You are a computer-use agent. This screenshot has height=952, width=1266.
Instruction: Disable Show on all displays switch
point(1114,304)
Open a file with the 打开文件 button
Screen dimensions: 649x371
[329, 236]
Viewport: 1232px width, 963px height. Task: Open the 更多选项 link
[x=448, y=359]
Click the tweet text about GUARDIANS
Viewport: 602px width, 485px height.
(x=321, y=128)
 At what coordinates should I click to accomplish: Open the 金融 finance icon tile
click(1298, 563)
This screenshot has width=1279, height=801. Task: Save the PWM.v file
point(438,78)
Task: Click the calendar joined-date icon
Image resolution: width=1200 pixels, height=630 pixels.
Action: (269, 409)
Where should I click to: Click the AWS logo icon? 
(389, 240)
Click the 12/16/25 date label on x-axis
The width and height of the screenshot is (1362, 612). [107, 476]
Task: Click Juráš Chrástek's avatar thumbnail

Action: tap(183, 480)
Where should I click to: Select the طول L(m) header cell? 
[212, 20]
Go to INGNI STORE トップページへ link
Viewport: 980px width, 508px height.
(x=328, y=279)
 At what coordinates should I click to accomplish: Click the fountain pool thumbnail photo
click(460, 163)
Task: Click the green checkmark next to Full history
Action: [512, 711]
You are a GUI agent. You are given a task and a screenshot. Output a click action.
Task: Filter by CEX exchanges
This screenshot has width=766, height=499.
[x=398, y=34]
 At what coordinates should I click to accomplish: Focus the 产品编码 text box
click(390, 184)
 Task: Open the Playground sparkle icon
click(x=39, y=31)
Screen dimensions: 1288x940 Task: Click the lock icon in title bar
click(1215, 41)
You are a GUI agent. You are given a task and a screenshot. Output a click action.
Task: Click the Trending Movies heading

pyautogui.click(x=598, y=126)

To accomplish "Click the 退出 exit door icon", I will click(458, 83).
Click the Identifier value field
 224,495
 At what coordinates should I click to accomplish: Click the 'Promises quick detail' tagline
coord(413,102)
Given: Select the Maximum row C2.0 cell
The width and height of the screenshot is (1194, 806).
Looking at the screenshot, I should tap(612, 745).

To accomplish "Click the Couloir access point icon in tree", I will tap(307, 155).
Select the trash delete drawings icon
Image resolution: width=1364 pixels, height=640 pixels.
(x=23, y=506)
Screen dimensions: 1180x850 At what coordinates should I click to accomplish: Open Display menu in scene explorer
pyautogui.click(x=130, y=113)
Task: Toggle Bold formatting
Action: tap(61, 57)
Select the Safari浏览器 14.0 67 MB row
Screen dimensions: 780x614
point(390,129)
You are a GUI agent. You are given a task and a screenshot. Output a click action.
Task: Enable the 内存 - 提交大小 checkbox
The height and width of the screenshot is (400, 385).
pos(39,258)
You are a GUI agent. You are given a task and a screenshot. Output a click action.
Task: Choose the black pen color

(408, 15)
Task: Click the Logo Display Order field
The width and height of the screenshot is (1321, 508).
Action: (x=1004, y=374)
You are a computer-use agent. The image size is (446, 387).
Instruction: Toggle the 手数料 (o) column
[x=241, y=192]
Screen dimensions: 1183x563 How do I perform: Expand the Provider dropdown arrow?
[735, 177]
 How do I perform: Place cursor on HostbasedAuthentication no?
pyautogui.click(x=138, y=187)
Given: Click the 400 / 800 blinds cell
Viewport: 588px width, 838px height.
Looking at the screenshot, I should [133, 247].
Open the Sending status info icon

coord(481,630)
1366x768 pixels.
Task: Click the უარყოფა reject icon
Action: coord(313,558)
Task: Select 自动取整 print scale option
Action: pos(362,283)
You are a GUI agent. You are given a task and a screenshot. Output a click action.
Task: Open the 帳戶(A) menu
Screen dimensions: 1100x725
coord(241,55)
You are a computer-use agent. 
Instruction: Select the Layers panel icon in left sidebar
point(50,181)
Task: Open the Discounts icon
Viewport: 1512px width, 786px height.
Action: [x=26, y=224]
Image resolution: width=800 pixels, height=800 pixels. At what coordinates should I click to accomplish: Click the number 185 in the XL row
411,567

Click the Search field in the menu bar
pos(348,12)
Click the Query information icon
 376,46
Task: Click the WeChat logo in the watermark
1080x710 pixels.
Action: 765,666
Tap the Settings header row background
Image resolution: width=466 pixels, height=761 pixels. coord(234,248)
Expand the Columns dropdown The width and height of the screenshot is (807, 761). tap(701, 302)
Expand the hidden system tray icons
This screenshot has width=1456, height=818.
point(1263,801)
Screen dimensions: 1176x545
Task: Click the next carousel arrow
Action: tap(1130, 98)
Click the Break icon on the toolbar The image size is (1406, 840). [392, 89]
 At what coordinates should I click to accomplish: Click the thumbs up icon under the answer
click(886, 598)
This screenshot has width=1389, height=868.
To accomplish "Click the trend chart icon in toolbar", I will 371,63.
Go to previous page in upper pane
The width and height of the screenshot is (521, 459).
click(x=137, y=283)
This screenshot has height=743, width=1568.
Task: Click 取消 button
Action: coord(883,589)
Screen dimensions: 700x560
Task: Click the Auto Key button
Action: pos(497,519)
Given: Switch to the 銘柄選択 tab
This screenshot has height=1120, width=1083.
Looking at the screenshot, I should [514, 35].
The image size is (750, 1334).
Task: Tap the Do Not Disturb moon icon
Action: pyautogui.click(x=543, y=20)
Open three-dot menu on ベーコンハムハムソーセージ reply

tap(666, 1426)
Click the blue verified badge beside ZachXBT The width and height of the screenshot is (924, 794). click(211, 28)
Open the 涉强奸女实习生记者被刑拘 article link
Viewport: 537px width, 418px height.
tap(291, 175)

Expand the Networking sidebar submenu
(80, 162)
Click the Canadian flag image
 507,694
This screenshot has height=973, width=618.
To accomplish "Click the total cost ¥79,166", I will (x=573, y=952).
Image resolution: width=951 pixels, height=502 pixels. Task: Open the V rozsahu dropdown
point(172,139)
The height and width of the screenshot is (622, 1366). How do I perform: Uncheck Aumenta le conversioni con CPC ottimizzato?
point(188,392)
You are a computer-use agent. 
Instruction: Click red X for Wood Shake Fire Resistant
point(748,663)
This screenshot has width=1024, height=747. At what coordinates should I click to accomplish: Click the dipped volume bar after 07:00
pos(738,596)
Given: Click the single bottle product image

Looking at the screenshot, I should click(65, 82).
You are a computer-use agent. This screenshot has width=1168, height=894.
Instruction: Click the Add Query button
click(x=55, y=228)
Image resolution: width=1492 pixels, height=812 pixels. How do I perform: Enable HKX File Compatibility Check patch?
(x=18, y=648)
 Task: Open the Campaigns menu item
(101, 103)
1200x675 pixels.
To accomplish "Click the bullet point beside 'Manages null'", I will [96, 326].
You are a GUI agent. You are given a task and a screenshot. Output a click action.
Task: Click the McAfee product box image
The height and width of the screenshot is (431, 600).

= = =

**WHAT THE TASK REQUIRES**
Look through the data above. Each line containing the word "will" needs to be copied.

**SOLUTION FOR THIS PROBLEM**
To accomplish "Click the 退出 exit door icon", I will click(458, 83).
To accomplish "Click the Couloir access point icon in tree", I will tap(307, 155).
To accomplish "Click the trend chart icon in toolbar", I will 371,63.
To accomplish "Click the total cost ¥79,166", I will (x=573, y=952).
To accomplish "Click the bullet point beside 'Manages null'", I will [96, 326].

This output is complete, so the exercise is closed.